Start of Block

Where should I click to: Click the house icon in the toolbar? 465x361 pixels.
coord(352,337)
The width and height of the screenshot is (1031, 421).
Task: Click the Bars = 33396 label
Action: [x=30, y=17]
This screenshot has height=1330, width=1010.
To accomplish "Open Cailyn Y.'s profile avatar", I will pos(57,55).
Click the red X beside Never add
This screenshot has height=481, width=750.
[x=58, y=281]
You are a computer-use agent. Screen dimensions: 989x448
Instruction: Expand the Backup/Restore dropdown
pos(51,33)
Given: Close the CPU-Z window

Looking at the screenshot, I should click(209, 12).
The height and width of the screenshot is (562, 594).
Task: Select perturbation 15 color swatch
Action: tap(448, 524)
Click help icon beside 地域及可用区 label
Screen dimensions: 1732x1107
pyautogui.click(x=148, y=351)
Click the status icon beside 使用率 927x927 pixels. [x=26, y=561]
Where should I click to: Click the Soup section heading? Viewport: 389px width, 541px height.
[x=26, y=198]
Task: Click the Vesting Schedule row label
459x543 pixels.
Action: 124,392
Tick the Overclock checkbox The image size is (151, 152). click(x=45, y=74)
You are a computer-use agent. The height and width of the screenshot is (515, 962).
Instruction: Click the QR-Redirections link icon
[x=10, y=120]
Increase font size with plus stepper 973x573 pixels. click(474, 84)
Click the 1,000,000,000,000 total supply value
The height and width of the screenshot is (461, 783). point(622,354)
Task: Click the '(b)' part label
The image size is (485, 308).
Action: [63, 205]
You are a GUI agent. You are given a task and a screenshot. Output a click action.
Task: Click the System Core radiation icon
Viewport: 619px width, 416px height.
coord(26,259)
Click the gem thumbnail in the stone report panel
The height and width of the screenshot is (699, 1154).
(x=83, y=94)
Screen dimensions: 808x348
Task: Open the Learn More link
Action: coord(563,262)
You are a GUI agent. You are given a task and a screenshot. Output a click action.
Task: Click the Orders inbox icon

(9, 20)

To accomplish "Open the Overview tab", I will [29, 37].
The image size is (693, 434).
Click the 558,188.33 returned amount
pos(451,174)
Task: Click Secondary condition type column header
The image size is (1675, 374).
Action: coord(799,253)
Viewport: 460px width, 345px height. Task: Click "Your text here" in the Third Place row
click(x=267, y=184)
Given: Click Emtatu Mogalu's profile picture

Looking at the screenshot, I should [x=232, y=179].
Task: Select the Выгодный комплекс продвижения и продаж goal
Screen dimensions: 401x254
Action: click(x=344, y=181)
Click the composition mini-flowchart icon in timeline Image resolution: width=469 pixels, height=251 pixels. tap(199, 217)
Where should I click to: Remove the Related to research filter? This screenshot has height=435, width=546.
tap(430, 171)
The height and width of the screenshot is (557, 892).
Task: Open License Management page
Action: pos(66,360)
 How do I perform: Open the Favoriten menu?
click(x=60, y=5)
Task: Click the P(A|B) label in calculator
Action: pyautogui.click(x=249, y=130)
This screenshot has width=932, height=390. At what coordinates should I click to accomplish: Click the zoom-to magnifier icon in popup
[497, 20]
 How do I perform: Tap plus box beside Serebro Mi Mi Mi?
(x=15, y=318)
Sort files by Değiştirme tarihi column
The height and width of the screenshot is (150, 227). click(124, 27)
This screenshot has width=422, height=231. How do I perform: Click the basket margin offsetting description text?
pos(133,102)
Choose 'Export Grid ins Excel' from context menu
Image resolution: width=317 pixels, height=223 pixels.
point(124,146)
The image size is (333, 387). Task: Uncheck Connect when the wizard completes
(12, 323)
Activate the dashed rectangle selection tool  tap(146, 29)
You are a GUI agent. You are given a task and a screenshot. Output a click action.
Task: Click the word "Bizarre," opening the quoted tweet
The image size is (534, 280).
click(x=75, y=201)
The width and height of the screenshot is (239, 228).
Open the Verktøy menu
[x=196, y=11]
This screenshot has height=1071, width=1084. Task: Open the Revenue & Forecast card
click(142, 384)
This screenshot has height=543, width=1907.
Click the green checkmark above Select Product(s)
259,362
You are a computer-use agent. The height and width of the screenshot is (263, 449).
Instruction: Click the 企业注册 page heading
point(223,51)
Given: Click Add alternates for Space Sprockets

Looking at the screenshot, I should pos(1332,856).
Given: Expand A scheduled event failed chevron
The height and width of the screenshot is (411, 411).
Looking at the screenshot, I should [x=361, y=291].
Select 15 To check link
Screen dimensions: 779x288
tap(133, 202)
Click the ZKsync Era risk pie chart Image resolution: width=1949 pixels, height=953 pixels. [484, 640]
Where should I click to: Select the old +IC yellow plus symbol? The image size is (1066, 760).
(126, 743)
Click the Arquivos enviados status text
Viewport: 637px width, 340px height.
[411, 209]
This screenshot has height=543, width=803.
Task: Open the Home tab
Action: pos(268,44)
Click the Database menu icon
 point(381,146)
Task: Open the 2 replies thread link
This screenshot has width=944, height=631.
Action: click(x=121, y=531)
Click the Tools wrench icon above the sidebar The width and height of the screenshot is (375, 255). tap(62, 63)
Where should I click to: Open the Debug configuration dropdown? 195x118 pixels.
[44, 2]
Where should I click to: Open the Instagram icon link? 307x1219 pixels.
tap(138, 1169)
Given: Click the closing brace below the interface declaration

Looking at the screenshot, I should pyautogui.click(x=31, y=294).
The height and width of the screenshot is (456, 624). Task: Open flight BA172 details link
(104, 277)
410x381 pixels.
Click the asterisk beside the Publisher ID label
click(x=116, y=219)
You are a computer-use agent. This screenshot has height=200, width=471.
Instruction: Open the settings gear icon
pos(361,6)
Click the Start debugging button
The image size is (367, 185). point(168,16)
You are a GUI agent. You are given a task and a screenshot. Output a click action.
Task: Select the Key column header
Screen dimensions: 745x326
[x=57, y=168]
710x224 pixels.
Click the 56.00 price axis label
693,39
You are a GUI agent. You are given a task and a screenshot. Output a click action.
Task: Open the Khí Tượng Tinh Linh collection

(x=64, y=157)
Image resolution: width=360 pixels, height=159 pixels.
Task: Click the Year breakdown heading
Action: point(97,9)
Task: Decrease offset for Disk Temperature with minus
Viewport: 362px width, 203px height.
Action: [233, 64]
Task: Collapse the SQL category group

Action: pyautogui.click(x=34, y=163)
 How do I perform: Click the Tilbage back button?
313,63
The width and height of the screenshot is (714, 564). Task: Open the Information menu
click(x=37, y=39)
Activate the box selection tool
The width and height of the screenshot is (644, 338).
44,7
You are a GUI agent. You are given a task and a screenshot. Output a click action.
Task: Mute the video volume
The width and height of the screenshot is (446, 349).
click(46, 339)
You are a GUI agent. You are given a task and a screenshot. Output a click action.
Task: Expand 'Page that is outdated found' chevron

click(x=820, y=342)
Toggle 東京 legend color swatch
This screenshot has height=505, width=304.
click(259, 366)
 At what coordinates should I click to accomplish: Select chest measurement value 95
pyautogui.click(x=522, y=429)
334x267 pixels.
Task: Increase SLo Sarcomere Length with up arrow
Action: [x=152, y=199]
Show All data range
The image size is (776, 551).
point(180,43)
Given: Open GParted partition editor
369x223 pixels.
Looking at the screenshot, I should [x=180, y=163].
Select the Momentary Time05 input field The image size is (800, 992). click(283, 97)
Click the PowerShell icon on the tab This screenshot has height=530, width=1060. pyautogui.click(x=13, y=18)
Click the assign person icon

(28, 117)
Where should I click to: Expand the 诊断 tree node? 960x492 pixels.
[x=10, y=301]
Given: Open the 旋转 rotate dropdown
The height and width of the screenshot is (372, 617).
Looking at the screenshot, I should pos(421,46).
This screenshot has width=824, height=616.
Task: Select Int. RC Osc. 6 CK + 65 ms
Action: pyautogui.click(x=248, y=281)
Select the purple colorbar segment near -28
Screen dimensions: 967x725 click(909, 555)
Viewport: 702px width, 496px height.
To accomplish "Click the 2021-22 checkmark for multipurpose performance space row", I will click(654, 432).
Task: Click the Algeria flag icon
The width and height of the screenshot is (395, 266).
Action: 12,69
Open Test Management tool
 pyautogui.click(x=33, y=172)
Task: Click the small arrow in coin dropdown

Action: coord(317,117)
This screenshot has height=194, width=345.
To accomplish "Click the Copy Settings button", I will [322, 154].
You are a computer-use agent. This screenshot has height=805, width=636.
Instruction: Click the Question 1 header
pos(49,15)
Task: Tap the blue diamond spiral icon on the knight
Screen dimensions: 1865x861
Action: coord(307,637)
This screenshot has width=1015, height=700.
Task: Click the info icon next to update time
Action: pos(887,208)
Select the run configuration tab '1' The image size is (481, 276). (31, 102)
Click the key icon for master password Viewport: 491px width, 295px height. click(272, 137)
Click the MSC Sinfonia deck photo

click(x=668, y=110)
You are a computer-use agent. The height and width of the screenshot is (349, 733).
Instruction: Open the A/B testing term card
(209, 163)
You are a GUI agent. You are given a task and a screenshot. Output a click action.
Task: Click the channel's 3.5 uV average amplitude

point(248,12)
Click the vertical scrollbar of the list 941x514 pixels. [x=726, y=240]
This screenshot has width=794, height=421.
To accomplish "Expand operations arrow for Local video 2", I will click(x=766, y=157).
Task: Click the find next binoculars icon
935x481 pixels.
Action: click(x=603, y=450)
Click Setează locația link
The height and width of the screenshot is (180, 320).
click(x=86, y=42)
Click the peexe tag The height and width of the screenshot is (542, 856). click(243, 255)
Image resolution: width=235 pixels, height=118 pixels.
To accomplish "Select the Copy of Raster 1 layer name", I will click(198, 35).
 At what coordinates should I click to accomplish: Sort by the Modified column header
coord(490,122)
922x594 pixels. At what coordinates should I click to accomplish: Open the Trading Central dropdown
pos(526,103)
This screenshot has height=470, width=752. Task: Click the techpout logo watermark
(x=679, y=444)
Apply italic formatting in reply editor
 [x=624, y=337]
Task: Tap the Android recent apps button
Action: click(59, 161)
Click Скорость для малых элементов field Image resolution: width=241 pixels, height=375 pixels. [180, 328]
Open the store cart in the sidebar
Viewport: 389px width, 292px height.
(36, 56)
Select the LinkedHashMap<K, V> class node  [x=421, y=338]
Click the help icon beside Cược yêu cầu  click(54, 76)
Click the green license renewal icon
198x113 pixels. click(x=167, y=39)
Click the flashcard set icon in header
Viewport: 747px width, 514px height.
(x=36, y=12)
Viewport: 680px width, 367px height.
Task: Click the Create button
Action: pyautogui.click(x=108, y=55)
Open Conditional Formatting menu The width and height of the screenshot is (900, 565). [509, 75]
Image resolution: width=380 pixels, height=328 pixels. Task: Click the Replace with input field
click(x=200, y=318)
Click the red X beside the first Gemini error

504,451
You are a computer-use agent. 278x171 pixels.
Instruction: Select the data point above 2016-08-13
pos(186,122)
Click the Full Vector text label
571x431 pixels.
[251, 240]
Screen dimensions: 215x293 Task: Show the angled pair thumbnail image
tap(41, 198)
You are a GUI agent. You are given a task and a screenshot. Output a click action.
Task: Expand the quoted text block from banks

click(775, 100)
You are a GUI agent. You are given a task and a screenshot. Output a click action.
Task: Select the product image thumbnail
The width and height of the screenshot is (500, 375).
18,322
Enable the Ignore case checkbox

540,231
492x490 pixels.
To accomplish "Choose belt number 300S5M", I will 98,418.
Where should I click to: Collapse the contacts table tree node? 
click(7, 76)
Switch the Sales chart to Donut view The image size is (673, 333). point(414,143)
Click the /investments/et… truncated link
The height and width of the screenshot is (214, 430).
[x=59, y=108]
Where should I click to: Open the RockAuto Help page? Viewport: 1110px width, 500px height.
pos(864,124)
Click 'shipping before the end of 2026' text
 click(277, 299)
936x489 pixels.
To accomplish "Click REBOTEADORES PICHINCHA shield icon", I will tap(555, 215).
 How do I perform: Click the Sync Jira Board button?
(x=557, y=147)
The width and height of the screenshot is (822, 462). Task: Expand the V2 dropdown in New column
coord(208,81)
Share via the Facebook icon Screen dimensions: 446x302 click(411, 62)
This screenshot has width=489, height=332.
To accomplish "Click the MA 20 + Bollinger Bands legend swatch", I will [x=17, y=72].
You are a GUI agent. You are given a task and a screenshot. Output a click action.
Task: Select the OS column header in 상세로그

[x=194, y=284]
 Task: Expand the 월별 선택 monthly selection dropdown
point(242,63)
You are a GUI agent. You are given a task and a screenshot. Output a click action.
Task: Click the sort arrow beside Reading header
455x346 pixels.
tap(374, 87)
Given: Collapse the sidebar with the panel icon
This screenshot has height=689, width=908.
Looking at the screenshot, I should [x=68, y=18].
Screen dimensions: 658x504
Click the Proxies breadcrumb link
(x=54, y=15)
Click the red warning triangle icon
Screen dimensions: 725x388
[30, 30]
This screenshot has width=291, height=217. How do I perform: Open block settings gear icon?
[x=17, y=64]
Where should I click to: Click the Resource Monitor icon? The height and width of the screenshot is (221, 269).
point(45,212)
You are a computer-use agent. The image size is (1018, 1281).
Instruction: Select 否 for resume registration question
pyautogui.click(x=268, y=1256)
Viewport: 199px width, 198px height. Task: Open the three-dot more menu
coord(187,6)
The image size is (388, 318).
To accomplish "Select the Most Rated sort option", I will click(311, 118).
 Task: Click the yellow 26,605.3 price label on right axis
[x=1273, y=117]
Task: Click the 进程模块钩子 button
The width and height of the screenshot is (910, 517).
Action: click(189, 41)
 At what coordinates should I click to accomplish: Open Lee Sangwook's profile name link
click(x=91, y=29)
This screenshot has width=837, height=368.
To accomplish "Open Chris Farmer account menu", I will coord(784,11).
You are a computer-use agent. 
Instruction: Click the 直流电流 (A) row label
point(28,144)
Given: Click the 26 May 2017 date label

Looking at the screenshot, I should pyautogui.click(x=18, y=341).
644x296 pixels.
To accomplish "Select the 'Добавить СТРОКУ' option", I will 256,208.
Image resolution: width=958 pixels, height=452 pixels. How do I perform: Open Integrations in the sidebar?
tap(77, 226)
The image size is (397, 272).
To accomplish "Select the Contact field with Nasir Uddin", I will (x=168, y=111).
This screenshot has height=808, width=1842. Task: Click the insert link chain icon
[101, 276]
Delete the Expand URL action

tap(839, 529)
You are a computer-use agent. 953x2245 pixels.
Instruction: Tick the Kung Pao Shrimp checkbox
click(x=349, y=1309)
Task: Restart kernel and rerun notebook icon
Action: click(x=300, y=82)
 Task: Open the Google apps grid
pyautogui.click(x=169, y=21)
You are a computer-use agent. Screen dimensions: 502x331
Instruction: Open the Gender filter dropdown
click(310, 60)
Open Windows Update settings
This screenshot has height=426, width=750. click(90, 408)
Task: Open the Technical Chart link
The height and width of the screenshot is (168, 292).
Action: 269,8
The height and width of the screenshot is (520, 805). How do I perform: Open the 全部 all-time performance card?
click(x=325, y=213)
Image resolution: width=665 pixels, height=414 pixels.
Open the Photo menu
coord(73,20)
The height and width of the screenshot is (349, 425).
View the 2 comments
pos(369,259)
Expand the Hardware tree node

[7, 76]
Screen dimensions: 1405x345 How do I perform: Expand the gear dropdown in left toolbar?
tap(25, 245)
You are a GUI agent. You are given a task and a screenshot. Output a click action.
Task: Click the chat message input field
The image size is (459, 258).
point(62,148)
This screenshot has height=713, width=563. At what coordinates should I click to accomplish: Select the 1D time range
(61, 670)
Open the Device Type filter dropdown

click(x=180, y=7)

End of Block

* _Your assignment_: Write out, word for word, all lines from the line that holds "This screenshot has height=713, width=563." through the last line of the listing, with both end lines kept.

* _Answer box_:
This screenshot has height=713, width=563. At what coordinates should I click to accomplish: Select the 1D time range
(61, 670)
Open the Device Type filter dropdown

click(x=180, y=7)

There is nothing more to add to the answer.